### Your goal
After reading the data below, copy out every line that contains the word "start".

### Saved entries
* * *

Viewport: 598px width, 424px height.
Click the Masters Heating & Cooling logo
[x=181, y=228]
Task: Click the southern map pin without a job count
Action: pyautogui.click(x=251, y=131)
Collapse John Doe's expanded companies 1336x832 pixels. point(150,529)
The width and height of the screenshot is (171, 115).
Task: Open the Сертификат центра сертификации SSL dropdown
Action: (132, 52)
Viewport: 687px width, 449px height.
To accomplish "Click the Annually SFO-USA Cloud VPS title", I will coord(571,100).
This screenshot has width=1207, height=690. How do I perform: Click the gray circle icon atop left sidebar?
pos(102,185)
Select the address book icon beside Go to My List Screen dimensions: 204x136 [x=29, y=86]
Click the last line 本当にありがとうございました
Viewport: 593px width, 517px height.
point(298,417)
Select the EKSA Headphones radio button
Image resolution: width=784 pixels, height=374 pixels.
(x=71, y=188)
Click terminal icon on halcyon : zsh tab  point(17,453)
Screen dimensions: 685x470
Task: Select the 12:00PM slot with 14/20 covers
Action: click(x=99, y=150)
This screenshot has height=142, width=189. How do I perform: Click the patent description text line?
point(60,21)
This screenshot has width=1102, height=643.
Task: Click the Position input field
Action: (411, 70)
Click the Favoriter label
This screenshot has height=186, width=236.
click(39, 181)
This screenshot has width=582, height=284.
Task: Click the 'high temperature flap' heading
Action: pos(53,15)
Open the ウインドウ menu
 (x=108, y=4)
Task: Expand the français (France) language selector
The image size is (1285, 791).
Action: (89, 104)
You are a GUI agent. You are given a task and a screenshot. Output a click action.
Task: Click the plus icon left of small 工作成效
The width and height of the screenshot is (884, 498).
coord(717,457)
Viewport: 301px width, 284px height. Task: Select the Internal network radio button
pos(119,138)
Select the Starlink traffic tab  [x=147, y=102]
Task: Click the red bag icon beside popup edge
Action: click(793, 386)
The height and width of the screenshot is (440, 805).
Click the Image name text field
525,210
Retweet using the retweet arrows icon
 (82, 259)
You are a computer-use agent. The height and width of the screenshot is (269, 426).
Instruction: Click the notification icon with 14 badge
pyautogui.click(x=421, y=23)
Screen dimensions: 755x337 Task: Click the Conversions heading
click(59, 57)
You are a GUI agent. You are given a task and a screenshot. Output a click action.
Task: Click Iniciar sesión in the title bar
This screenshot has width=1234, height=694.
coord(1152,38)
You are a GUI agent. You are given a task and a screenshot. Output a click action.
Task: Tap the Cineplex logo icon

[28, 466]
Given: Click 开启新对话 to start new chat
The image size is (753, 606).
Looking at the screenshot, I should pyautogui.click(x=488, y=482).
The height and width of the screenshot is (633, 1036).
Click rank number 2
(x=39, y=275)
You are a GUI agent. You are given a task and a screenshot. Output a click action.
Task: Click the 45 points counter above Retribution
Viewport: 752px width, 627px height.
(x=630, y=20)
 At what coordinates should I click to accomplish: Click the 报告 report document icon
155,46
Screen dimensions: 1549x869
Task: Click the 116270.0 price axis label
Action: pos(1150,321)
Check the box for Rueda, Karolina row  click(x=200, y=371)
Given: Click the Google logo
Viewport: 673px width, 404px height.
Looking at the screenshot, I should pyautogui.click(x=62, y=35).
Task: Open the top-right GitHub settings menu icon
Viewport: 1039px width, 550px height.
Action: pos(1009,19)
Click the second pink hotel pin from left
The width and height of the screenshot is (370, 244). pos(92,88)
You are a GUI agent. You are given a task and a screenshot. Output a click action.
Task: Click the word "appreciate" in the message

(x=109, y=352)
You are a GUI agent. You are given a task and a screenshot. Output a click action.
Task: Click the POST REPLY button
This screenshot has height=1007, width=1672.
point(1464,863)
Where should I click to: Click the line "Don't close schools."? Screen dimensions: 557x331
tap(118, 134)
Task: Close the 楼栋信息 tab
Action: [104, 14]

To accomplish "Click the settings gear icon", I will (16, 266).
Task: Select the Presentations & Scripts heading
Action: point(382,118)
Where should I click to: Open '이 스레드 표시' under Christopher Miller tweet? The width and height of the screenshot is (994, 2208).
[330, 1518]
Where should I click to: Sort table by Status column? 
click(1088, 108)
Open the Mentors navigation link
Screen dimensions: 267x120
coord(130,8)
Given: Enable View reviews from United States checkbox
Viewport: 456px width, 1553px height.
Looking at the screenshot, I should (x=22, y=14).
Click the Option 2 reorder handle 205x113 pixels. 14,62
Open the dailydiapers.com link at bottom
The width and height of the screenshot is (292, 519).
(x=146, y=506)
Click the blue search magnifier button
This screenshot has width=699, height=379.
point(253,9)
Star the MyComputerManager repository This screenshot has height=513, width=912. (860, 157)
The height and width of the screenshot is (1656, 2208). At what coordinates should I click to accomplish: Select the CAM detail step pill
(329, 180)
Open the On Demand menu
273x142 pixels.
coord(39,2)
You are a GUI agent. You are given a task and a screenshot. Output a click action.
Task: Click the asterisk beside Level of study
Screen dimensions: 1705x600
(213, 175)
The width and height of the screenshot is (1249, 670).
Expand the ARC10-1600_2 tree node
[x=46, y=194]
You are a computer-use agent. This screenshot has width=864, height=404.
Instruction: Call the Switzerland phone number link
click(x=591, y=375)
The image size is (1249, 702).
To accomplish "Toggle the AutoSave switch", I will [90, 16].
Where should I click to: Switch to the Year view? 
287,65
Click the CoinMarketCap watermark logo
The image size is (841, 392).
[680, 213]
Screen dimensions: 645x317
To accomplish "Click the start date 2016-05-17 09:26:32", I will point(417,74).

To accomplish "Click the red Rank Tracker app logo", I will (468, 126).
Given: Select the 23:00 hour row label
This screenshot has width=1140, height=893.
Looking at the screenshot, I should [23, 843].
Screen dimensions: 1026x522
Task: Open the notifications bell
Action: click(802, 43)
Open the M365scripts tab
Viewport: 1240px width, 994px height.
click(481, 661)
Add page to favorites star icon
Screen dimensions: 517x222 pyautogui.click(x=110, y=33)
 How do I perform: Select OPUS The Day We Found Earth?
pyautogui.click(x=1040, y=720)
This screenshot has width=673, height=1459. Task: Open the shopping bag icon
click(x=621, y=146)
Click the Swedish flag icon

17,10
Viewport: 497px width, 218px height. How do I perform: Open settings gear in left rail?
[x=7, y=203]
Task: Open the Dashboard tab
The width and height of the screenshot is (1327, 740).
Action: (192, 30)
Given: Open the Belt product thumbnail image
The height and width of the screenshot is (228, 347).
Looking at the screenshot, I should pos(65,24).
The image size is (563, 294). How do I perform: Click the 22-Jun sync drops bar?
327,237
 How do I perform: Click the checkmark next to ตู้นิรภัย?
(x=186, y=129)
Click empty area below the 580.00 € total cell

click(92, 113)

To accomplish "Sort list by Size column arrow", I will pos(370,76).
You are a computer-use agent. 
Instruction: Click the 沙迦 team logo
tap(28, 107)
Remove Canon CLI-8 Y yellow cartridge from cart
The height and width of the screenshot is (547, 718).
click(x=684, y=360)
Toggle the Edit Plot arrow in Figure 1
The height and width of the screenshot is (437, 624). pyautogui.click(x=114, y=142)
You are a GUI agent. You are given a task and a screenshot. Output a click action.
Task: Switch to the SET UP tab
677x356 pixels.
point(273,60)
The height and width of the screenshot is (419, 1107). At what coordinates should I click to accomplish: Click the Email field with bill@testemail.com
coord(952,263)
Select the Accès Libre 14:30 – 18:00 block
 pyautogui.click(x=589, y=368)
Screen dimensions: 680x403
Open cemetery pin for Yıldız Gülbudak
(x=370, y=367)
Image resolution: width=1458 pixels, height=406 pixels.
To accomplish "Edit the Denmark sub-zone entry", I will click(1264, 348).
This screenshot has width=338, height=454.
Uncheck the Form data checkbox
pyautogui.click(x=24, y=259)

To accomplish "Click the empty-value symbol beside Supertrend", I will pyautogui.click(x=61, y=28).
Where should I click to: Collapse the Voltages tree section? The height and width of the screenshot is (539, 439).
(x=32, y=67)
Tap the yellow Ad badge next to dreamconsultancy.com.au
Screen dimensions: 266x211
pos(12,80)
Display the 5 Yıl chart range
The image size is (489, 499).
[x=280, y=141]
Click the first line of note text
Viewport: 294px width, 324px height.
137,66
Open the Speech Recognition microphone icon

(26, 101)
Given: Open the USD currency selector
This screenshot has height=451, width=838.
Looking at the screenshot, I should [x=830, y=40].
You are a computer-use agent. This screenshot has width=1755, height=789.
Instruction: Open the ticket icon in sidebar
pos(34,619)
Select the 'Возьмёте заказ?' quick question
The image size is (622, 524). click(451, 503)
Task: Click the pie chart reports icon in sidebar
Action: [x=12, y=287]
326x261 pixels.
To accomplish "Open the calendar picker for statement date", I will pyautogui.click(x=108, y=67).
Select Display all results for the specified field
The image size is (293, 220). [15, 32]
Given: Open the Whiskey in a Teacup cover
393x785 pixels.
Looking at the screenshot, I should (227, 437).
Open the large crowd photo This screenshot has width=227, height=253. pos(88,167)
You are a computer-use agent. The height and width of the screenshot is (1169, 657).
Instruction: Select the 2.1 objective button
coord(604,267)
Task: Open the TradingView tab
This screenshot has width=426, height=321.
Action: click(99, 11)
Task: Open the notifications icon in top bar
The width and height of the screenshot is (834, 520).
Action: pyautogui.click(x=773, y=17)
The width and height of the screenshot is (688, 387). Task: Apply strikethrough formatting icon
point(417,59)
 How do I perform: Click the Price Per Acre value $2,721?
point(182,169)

* * *

### Result of this task
Given: Click 开启新对话 to start new chat
To accomplish "Click the start date 2016-05-17 09:26:32", I will point(417,74).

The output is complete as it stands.